The course explores both the intellectual idea and the spatial language of interior environments. Students develop new skills while extending existing design practices to precisely articulate spatial design proposals.
We offer at least one study trip each year. It might be related to the design studio or a trip that offers you direct exposure to and experience of some of the most contemporary spatial design projects in Britain and mainland Europe.
Making sure that what you learn with us is relevant, up to date and what employers are looking for is our priority, so courses are reviewed and enhanced on an ongoing basis. When you have applied to us, you’ll be told about any new developments through our applicant portal.
Our Interior Design MA is designed to promote interdisciplinary research and practice: we are looking to develop creative collaborations between fine artists, designers, architects and thinkers. Our starting point is to acknowledge the complexities and paradoxes inherent in orthodox architectural documentation in order to unearth the dubious simplifications and missed opportunities that result from the tendency to privilege the visual at the expense of our other senses.
In anticipation of 'the creative user', all our proposals originate from a close focus on the existing condition, paying particular attention to local takeovers, autonomous occupations and the blurring of boundaries of ownership and programme. In considering issues of technology, we are concerned as much with intuition, desire and chance as with precedent, economy and established practice.
During semester 1, the projects set for the Preliminary Design module provide an opportunity for students returning to education to take stock of their position, evaluate their strengths and weaknesses, and identify ambitions for future study. Lecture courses in technology and the chosen optional module run in parallel.
Technology and Material Practices
The central concern of the work undertaken in this module is to investigate the ways in which a building’s materiality, systems of construction and service infrastructure provide an opportunity to bring into sharp focus the polemical, ethical and philosophical positions that underpin the project as a whole. The module consists of a series of lectures and workshops focusing on visual, thermal, aural, climatic, structural, constructional and sustainability issues.

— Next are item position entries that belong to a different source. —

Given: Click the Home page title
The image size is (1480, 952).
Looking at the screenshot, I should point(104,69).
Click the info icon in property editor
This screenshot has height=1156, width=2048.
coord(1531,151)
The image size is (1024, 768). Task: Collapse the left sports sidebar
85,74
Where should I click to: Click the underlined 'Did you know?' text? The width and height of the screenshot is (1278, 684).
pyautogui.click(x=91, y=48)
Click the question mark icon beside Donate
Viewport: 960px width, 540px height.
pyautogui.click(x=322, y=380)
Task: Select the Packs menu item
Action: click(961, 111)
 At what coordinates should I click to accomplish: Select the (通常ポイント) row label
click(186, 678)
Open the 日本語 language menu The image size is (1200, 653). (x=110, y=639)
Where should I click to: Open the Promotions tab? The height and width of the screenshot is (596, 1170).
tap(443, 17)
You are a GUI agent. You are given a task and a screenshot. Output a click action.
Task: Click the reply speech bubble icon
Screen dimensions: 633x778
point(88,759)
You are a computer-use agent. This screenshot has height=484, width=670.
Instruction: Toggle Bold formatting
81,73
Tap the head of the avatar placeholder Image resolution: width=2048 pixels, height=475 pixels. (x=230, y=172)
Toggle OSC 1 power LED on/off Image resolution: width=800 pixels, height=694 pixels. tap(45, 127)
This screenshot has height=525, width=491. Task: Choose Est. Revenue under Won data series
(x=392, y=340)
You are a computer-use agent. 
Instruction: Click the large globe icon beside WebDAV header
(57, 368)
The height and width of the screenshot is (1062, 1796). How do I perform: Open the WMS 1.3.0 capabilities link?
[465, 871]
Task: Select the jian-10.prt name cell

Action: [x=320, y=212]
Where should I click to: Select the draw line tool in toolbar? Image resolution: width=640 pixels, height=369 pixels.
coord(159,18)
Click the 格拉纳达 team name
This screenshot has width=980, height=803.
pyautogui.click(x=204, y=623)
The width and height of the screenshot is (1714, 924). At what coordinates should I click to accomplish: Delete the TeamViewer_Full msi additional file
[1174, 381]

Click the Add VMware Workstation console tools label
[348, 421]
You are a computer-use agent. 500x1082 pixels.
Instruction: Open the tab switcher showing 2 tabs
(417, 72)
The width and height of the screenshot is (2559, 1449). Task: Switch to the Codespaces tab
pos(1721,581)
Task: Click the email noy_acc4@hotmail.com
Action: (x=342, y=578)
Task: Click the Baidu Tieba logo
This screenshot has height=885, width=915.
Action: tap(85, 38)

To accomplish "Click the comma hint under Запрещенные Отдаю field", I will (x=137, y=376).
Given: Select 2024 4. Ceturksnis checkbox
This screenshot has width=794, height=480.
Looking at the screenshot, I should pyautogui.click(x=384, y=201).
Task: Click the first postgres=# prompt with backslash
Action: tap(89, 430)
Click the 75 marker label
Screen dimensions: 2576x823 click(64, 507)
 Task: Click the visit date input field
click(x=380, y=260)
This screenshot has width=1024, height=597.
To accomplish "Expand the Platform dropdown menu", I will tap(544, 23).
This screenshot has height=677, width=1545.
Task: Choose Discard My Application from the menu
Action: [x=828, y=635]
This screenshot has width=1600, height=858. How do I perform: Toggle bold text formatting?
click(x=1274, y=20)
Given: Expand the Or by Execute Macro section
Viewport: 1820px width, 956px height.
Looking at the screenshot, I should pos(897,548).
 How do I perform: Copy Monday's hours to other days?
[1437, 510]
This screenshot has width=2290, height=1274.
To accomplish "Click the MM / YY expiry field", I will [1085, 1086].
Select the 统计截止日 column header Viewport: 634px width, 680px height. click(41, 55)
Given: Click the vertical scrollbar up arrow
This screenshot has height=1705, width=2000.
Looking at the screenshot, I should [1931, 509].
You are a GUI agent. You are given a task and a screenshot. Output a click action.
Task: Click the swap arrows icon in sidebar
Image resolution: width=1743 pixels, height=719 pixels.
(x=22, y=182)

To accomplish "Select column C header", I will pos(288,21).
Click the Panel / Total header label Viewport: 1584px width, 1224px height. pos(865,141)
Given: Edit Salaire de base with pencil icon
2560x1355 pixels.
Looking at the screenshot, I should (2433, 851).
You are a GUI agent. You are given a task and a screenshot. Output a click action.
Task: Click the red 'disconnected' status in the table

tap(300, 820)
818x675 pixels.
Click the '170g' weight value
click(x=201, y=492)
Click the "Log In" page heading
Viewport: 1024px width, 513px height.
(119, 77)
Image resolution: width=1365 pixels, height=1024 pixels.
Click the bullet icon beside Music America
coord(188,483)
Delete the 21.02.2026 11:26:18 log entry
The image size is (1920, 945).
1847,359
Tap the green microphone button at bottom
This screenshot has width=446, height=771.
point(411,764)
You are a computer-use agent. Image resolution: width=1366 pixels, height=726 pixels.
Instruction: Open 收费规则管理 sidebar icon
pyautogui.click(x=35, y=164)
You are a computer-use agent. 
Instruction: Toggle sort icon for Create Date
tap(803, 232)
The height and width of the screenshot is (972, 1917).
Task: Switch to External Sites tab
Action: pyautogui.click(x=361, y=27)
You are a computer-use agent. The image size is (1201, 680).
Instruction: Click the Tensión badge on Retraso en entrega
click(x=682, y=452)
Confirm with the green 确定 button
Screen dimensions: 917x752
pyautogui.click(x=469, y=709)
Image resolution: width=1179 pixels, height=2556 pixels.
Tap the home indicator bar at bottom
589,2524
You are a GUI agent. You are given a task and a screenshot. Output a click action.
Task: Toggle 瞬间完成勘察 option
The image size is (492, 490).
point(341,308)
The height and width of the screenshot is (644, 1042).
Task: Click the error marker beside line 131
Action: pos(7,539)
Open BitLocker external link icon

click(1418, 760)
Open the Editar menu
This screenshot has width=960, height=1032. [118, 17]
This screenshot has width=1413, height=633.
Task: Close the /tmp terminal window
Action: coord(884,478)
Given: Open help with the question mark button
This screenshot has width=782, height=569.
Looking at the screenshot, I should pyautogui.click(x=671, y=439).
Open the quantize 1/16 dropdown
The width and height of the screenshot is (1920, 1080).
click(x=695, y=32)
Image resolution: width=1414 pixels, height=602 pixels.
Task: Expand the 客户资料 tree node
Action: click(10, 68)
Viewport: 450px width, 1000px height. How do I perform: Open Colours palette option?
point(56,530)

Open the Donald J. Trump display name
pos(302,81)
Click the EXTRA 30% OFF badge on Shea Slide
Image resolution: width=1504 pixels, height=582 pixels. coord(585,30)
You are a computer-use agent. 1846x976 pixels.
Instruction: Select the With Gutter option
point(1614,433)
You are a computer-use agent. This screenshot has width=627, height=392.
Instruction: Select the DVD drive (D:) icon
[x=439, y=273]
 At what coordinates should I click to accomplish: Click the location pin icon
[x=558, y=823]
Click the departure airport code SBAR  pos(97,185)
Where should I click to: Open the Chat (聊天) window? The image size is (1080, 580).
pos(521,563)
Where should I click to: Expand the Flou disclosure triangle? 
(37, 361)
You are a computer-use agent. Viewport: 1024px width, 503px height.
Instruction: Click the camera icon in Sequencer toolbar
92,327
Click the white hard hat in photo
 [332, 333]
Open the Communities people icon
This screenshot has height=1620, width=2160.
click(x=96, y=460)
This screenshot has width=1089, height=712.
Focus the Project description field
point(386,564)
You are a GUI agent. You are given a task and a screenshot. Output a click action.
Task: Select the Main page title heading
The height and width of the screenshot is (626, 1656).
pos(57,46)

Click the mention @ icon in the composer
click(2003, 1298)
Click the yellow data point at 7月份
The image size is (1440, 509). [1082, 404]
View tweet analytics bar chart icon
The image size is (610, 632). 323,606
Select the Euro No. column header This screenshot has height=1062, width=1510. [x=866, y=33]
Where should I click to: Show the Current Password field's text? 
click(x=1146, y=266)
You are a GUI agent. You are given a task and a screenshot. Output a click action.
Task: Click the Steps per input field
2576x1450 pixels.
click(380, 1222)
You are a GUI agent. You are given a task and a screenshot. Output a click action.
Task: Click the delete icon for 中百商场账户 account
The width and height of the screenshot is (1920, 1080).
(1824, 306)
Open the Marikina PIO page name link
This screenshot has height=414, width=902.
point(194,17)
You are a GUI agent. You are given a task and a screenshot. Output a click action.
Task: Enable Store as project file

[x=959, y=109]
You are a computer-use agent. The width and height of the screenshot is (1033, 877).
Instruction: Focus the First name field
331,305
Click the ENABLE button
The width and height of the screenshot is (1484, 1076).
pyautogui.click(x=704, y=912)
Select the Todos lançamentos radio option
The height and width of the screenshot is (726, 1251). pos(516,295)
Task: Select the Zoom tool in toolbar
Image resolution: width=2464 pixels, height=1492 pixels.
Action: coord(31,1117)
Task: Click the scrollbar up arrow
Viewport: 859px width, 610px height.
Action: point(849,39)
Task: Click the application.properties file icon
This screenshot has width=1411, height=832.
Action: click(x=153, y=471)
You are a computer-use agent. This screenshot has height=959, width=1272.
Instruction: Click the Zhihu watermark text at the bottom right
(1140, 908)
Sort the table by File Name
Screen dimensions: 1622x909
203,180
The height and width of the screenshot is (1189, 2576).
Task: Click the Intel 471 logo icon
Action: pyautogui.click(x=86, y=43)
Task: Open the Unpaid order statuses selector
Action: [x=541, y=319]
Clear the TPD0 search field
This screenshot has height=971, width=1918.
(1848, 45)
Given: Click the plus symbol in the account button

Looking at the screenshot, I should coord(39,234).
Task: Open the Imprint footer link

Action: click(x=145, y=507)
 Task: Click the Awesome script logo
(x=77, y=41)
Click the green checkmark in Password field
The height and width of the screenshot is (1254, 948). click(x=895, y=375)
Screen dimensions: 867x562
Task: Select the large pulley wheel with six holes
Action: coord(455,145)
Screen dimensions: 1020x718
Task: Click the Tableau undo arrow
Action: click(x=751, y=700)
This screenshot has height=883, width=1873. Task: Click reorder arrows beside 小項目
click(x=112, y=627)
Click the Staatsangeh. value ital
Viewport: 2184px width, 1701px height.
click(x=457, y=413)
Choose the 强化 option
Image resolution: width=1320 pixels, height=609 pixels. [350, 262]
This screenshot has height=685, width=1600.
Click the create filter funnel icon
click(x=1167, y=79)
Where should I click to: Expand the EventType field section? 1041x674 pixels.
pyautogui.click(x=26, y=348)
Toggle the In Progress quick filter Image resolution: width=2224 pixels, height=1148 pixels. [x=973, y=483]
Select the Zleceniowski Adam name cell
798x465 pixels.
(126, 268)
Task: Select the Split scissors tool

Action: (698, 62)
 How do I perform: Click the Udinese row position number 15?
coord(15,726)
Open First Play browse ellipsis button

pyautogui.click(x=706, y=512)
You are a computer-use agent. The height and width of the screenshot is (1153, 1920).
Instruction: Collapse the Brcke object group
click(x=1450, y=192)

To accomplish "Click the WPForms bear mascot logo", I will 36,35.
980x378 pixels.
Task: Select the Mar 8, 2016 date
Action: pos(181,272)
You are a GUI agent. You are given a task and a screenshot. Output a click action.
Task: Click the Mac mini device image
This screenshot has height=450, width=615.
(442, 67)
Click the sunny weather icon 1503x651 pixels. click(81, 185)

During semester 1, you select the module of your choice from a list of options offered by the full range of MA courses across the School of Art, Design and Media.
By semester 2, work undertaken for the Main Design module consolidates and extends the priorities, ideas and strategies established in Preliminary Design (talks and tutorials on Technology and Material Practices continue to run parallel with the studio project).
Throughout this module, you develop your research skills to construct research questions, hypotheses and methodologies, which you will adapt to issues of personal interest. You also develop and submit a research project proposal.
The Masterwork is the culmination of the course and may be undertaken through creative design practice supported by critical text or as a text-based thesis. The development of the Masterwork proposal is supported by research-based seminars and regular seminar presentations with supervisory input from your course tutors.
Our graduates generally succeed in finding challenging and rewarding work in the public and private sectors, nationally and internationally. Brighton graduates enjoy a reputation for being creative and innovative designers, responsive to the needs of people and places. In addition, this postgraduate programme offers opportunities for experimental and exploratory work in spatial design both within and beyond the limits of professional practice.